Recent advances in quadrupedal robots have demonstrated impressive agility and the ability to traverse diverse terrains. However, hardware issues, such as motor overheating or joint locking, may occur during long-distance walking or traversing through rough terrains leading to locomotion failures. Although several studies have proposed fault-tolerant control methods for quadrupedal robots, there are still challenges in traversing unstructured terrains. In this paper, we propose DreamFLEX, a robust fault-tolerant locomotion controller that enables a quadrupedal robot to traverse complex environments even under joint failure conditions. DreamFLEX integrates an explicit failure estimation and modulation network that jointly estimates the robot's joint fault vector and utilizes this information to adapt the locomotion pattern to faulty conditions in real-time, enabling quadrupedal robots to maintain stability and performance in rough terrains. Experimental results demonstrate that DreamFLEX outperforms existing methods in both simulation and real-world scenarios, effectively managing hardware failures while maintaining robust locomotion performance.
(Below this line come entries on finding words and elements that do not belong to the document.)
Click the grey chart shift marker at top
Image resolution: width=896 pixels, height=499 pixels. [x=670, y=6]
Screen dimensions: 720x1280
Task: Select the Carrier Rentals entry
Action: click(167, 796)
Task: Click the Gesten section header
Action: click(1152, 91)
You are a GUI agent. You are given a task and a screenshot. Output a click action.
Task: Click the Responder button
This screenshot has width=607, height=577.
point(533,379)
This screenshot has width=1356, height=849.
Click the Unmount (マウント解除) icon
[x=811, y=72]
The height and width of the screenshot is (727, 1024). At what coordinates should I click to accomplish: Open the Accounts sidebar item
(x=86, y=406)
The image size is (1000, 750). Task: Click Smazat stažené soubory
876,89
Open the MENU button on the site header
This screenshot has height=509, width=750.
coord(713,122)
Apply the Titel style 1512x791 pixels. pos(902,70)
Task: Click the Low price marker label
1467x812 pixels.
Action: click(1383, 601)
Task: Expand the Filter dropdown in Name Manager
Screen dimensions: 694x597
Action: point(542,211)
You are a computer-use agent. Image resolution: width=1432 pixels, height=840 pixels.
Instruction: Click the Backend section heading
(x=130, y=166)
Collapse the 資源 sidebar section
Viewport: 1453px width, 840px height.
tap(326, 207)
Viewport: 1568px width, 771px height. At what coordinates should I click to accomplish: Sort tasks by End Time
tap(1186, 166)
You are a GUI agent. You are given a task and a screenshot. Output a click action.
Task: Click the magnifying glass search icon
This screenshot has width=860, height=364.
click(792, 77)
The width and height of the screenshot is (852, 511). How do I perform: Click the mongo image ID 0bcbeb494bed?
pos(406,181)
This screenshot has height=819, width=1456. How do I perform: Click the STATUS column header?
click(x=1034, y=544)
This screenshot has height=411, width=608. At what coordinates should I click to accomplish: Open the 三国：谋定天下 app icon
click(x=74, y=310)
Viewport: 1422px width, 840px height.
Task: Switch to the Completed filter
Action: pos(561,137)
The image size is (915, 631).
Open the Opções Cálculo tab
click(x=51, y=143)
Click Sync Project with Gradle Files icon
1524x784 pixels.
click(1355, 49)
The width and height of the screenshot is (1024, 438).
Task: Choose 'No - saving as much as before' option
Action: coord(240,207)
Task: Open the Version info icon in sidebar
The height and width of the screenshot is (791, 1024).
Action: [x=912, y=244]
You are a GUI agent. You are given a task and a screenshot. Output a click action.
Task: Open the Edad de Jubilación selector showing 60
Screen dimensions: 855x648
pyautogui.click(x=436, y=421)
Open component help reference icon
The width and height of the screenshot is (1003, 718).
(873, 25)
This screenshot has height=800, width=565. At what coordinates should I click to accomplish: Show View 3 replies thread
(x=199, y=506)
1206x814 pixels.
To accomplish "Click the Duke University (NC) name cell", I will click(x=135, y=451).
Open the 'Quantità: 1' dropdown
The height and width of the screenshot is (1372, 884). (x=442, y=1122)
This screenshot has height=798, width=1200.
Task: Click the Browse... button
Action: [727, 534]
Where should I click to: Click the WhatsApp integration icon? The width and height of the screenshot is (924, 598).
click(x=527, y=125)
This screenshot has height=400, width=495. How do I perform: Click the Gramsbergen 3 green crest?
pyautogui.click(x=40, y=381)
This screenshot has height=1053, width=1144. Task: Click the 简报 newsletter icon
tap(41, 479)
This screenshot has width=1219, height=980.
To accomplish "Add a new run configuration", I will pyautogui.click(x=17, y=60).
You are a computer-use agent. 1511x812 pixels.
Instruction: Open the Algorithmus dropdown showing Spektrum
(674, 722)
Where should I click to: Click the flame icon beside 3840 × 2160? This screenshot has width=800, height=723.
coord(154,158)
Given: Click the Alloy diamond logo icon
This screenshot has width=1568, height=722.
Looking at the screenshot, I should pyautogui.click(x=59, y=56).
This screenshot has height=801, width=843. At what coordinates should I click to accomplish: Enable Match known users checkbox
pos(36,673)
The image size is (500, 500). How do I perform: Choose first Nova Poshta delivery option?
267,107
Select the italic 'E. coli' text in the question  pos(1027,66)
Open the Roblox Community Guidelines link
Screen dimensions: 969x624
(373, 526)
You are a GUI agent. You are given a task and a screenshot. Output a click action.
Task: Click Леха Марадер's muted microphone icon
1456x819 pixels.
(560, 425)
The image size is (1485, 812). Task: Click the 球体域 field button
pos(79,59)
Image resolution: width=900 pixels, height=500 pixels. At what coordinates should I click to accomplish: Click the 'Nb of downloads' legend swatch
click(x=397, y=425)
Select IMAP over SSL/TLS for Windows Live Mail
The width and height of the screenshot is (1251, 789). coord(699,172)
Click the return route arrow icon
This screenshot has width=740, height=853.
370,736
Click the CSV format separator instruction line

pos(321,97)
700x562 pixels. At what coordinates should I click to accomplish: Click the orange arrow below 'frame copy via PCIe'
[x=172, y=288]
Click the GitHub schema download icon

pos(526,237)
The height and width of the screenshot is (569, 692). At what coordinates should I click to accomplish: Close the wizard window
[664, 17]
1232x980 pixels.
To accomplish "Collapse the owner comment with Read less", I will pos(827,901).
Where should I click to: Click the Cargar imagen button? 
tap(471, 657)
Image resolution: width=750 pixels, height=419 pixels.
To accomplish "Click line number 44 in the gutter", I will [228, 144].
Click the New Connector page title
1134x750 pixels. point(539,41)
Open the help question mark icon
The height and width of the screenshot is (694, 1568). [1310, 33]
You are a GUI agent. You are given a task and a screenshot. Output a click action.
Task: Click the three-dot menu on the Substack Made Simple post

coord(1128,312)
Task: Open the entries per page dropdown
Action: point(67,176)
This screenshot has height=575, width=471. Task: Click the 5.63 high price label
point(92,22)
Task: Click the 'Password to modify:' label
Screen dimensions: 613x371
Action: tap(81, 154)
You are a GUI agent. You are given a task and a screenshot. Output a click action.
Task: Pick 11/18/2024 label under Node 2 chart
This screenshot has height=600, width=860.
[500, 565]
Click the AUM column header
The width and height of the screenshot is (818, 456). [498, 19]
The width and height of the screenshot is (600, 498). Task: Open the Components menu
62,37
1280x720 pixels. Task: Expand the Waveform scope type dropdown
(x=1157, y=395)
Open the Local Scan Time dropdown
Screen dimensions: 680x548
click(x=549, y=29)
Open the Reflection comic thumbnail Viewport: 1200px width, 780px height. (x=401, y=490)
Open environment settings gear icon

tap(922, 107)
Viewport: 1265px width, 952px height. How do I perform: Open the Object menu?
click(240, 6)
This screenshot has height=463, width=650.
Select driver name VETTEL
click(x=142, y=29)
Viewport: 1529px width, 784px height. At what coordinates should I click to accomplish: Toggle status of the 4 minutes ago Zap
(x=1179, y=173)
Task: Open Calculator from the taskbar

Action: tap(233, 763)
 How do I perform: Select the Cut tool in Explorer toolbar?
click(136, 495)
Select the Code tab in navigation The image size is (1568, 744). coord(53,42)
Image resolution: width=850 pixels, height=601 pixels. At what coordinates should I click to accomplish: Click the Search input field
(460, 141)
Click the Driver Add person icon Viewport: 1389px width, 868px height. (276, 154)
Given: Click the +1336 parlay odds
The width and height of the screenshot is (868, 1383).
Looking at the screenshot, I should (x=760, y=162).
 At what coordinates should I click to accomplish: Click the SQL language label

翻译：近年来，四足机器人领域取得了显著进展，展现出令人印象深刻的敏捷性以及穿越多样化地形的能力。然而，在长距离行走或穿越崎岖地形时，可能会出现硬件问题，例如电机过热或关节锁死，从而导致运动失败。尽管已有若干研究提出了针对四足机器人的容错控制方法，但在穿越非结构化地形方面仍存在挑战。本文提出DreamFLEX，一种鲁棒的容错运动控制器，使四足机器人即使在关节故障条件下也能穿越复杂环境。DreamFLEX集成了一个显式的故障估计与调制网络，该网络联合估计机器人的关节故障向量，并利用该信息实时调整运动模式以适应故障条件，从而使四足机器人能够在崎岖地形中保持稳定性和性能。实验结果表明，无论是在仿真还是真实世界场景中，DreamFLEX均优于现有方法，能够有效管理硬件故障，同时保持鲁棒的运动性能。